## Gösterilen Metin:
Söyle bana ne zaman kendine tanıdığın hakların hepsini başkalarına da tanıdın?

Ne zaman bu ülkenin tüm halklarını kendinle eşit gördün?

Ne zaman içi boş Türk kibrini bir kenara bırakıp “ama biz onlara her şeyi verdik, daha ne istiyorlar” demeyi kestin? Yol, su, elektrik, okul, hastane hepimizin eşit hakkıyken “biz”, “verdik” “daha ne?” demenin ayıptan öte, efendilik taslamak olduğunu, düpedüz suç olduğunu, verenin de sen değil asli görevi ZATEN bu olan devletin verdiğini ne zaman aklına getirdin?

Devlet “Kürt diye bir şey yoktur, karda yürürken çıkardıkları kart kurt seslerinden dolayı onlara öyle denir” dediği zamanlarda “hadi oradan” diyebildin mi? Yoksa sen de benim gibi derste kalmayı göze alamayıp “Atatürk İnkılâpları” adı altında okutulan Beyin Yıkama Yağlama 101 sınavında bu aşağılık cümleyi mi yazdın?

Bırak benim de Kürt komşum vardı, Kürt arkadaşım vardı, gül gibi geçiniyorduk numaralarını.

1993-1997 arasında devlet politikası olarak işlenen binlerce faili meçhul cinayetin ne zaman hesabını sordun? Toplu mezarlar, asit kuyularına atılmış cesetler ortaya çıktığında ne zaman “ne oluyor yahu? Yeter ama! Hesabı verilsin” dedin? Sokaklara döküldün?

Aynur empati kursaymış keşke.. Çoban Ceylan havan topuyla 345 parçaya bölündüğünde senin empatin neredeydi? 12 yaşında Uğur Kaymaz terörist diye 22 yerinden kurşunlanırken sen ne yaptın?

Bunları yazan gazeteleri “bölücü propaganda” demeyip ne zaman dikkatle okudun?

Köyleri boşaltılıp yakılırken kılın neden kıpırdamadı da yersiz yurtsuz kalan bu insanlar burnunun dibine gelince pek bir tuhaf oldun? İnşaattı, çöpçülüktü en pis işlerini verdin de Kürtçe şarkı söylediklerinde sinir oldun. Kıro, keko laflarını küçümsemek için kullandın. Bilmedin bile bunlar Kürtçe kardeş, oğul manasındır.

Almanya’larda, Batı Trakyalarda, İsviçrelerde Türkler ana dillerinde eğitim görebildikleri için pek memnun kaldın, İsviçre “camiye tamam ama minareye hayır” dediğinde hop oturup kalktın, Gazze Filistin Bosna maşallah her yere yetiştin de “bu çocuklar hiç bir şey öğrenemiyor, bari ilk üç sınıf Kürtçe olsun” diyecek olduklarında niye yağmur gibi yağdın, şimşek gibi çaktın?

## Veri Satırları:
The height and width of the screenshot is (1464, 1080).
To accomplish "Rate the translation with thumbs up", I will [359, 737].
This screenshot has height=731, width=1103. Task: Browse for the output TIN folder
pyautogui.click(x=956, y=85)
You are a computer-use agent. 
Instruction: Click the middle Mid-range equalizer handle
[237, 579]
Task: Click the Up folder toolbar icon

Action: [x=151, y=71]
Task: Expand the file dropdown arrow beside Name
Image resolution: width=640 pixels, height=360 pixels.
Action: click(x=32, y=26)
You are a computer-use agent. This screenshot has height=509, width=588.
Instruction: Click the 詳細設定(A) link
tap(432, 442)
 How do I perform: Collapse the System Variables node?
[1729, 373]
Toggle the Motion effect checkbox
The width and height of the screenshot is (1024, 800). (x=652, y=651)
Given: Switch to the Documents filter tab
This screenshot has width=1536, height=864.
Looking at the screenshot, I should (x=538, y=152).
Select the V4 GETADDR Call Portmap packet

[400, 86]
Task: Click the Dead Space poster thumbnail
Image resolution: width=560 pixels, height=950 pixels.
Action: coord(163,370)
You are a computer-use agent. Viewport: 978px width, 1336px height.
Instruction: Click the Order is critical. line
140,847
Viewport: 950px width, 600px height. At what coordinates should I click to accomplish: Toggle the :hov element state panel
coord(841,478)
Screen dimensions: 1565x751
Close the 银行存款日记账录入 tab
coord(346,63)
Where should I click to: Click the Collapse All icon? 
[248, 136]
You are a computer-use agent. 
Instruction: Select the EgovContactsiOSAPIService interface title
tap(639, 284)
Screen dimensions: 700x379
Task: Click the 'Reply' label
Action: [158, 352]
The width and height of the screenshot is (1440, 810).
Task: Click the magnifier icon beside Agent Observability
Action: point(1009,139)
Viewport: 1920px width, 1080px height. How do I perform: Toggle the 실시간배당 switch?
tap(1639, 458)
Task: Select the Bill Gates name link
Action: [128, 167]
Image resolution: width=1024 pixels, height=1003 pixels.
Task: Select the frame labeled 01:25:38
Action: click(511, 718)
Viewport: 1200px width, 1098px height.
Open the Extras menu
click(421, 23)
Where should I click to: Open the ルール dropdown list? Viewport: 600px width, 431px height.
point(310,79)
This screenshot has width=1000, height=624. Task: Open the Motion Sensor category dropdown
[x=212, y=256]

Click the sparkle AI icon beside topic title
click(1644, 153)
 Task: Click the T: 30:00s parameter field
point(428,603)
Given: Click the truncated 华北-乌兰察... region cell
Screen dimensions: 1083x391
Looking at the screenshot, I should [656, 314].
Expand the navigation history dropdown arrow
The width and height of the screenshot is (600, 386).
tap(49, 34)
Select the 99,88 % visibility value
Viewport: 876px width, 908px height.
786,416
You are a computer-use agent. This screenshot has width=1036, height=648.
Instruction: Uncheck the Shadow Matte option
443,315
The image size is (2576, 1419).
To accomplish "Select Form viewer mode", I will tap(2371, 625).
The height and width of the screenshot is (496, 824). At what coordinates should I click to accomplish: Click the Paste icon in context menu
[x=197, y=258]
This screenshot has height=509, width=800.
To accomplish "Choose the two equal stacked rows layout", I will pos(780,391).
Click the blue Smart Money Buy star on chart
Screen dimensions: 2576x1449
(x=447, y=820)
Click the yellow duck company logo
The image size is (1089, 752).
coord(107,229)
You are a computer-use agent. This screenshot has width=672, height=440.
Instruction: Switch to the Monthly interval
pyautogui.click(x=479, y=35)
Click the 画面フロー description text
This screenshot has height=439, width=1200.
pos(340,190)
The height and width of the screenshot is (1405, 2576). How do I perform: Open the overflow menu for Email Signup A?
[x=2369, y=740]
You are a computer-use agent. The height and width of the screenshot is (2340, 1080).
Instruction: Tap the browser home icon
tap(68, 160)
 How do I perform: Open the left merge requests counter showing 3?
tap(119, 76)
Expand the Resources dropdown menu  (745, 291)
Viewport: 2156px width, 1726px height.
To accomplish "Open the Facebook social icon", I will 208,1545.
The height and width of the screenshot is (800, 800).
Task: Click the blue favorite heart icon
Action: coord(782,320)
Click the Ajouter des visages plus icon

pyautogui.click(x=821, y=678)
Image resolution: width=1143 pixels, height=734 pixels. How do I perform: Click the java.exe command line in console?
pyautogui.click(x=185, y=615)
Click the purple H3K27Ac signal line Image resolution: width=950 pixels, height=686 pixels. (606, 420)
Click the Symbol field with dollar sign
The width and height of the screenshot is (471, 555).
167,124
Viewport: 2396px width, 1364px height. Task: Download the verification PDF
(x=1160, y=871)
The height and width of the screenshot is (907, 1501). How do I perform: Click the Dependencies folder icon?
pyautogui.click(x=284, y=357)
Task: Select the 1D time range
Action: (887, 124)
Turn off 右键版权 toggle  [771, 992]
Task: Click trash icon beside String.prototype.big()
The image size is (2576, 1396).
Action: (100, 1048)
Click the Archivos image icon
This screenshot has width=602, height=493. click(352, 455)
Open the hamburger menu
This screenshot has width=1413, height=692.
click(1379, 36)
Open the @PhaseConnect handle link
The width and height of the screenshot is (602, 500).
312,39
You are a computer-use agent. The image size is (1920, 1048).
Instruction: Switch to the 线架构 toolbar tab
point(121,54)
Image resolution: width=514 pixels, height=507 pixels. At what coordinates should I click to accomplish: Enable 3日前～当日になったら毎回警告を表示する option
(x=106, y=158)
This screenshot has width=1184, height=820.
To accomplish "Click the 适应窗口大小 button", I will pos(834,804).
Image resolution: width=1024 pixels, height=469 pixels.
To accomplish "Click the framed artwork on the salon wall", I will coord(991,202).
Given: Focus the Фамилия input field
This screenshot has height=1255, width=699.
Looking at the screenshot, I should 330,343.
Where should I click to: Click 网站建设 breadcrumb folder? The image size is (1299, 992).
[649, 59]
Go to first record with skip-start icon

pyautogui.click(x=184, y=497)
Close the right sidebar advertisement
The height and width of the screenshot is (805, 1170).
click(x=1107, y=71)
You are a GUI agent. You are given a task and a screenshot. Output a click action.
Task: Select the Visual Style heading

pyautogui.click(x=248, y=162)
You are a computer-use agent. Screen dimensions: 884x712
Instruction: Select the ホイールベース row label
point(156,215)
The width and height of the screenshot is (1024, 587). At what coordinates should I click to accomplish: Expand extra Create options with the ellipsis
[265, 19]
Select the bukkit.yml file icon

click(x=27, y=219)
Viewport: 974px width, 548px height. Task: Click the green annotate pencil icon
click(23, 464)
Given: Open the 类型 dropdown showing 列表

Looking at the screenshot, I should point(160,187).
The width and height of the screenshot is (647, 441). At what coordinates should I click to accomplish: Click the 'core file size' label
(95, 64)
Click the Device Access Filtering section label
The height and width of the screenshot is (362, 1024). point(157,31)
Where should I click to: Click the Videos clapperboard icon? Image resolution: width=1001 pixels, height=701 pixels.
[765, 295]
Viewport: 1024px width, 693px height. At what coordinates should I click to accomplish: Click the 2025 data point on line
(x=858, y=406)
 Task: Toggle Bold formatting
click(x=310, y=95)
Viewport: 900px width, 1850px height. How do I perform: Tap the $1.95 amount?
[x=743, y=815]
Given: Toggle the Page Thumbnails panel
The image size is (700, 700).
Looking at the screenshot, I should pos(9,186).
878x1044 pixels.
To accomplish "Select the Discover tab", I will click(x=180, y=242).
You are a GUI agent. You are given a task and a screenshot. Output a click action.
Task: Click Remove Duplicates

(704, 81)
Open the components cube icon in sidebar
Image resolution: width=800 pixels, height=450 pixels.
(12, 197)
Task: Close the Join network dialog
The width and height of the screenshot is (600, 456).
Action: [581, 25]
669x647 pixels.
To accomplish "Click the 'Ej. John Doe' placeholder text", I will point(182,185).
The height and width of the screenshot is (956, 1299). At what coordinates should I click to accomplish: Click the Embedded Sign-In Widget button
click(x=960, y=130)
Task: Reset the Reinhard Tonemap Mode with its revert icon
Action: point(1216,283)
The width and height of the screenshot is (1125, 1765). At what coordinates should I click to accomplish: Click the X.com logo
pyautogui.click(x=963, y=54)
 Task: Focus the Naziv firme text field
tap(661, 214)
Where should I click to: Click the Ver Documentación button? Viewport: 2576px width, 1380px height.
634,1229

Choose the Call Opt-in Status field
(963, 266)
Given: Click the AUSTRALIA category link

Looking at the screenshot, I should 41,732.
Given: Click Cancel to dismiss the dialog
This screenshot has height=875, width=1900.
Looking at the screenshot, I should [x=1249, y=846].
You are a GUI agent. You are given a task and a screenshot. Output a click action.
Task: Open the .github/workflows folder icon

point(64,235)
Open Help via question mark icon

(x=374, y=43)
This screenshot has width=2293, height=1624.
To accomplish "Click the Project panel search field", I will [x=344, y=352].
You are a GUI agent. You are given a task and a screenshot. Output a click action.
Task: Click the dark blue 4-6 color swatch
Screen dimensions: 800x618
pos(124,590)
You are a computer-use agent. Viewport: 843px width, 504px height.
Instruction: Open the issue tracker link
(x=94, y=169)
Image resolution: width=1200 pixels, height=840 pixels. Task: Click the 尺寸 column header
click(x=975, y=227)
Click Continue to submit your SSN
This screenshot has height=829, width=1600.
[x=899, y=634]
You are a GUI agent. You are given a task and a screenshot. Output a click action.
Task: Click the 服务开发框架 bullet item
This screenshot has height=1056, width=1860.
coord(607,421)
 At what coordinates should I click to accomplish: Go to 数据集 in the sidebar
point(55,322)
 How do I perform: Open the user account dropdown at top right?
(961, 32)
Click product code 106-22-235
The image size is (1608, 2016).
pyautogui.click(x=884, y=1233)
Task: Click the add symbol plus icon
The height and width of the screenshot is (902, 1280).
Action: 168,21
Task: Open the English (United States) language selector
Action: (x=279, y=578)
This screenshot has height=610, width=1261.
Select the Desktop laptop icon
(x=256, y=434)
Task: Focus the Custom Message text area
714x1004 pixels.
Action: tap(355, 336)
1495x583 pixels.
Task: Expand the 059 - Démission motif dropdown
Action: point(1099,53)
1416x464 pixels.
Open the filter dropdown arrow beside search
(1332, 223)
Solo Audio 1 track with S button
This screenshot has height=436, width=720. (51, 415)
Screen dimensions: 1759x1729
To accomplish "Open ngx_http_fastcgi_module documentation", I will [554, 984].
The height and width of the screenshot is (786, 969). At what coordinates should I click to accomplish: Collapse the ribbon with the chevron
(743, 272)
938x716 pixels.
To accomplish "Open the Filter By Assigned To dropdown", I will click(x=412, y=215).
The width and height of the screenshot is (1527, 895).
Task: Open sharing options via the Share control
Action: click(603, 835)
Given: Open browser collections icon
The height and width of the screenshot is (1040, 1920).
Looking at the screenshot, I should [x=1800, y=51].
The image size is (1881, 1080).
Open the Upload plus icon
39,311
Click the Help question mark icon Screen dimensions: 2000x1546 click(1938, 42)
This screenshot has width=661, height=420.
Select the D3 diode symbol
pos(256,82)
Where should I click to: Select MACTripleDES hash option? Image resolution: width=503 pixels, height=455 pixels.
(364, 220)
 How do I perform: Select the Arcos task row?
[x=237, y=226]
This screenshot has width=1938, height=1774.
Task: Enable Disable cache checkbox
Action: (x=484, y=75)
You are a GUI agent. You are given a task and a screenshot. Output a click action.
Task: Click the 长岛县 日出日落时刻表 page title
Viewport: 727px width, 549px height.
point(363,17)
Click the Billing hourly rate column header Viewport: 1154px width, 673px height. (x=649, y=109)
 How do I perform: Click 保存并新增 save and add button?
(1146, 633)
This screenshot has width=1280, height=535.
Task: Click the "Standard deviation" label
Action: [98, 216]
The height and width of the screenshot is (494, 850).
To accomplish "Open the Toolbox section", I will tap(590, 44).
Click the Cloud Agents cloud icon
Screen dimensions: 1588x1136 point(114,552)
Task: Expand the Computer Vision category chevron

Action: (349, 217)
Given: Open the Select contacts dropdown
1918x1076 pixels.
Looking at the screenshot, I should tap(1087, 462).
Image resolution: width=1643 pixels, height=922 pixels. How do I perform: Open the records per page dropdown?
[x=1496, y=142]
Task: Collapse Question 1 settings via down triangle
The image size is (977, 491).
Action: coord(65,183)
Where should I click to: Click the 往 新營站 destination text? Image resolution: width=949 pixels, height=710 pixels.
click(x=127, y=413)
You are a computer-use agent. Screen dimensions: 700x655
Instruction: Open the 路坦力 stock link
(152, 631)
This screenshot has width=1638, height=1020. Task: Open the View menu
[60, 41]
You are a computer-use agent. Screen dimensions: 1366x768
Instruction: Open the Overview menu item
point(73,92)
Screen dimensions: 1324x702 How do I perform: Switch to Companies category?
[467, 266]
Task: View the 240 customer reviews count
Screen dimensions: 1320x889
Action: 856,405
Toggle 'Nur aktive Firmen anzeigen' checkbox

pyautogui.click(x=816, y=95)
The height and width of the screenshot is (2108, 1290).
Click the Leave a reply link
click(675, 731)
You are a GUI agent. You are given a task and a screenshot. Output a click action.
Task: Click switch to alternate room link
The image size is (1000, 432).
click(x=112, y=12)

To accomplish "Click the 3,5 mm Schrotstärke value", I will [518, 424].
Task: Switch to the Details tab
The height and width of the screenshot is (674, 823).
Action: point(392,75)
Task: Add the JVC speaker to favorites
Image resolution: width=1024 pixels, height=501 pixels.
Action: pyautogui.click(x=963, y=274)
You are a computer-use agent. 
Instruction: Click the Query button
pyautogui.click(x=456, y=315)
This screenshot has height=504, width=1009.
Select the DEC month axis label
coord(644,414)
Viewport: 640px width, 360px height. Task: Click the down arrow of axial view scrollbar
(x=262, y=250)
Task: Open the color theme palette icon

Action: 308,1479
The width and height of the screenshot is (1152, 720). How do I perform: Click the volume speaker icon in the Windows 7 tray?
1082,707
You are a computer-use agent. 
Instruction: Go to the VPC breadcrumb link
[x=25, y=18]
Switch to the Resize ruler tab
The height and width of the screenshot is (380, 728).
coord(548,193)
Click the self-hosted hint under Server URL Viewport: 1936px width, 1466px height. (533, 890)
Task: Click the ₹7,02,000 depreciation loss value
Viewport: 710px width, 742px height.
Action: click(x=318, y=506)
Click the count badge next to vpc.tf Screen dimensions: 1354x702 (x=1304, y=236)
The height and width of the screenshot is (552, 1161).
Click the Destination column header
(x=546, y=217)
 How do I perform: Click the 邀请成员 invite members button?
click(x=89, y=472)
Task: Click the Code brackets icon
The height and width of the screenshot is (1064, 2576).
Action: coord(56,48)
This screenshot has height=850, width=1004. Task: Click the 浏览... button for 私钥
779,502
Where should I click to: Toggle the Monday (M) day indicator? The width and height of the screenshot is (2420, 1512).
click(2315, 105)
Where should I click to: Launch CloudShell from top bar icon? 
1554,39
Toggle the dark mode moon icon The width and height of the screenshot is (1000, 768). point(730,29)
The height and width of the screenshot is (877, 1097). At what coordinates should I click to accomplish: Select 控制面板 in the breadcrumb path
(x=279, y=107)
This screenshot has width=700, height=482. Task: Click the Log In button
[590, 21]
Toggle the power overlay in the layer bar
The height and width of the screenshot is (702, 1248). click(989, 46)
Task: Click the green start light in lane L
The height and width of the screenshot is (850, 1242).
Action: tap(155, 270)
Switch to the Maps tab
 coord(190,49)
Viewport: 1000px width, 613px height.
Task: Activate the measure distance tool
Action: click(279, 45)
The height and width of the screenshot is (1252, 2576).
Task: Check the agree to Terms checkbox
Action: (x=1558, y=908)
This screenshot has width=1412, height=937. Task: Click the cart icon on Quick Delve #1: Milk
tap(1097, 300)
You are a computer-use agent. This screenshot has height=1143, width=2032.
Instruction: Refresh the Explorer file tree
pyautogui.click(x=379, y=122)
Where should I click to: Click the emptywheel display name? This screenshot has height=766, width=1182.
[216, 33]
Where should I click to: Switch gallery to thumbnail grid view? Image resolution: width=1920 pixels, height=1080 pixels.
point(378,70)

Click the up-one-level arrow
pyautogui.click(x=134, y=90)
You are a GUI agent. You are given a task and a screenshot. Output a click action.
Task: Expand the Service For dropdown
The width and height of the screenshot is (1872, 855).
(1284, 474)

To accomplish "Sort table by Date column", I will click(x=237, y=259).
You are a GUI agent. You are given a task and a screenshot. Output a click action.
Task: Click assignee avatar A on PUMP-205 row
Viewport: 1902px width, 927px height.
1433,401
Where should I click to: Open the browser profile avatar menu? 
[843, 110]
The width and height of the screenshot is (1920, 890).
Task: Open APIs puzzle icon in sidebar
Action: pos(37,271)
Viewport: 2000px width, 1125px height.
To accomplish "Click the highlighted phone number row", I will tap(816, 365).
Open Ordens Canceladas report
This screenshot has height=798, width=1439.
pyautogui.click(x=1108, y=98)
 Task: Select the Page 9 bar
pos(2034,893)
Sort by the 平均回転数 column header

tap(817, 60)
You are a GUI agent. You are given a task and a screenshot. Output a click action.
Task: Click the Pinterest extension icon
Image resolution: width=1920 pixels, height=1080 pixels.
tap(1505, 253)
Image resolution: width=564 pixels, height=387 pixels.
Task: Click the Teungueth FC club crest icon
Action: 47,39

## Yapılacaklar:
**1)** Gösterilen metne göre "kıro" ve "keko" sözcükleri Kürtçede hangi anlama gelir?
**2)** Kürtlere yönelik tutumları sorgulayan metni son cümlesinden sonra aynı üslupla sürdürünüz.

## Görev Sonuçları:
**1)** Kardeş ve oğul anlamına gelir.

**2)**
Şimdi bakkal amcanın bile dediklerini 10 yıl önce “Kürt Raporu” diye sunanları, İnsan Hakları Derneklerini, terör bölgelerinde savaşmış askerlerle röportaj yapanları türlü türlü iftiralarla AB maşası, Soros çocuğu, vatan haini ilan edip açık açık hedef gösterirken birileri sesini çıkardın mı? Yoksa gidip gidip “en güvenilir köşeci” anketlerinde onları ismini mi zikrettin?

Bir başka kankagil, İzmir’de bir grup insan BDP konvoyunu taşladıktan sonra “Ahmet Türk’ün villası da Çeşme’de, bakkalın hemen iki yanındaki pembe panjurlu beyaz ev. Hani şu sizin paranızın yetip de oturamayacağınız o süper lüks ev...” diye ağzından provokasyon damlaya damlaya adresini verdiğinde, tepkin ne oldu?

Hiiiç... Değil mi? Hatta koştura koştura imza gününe gittin.

Her şeyi bıraktım zorunlu hizmetteki doktorlar, askerler dışında bir kere bile Van’a, Batman’a, Kızıltepe’ye, Bingöl’e, Siirt’e gittin mi?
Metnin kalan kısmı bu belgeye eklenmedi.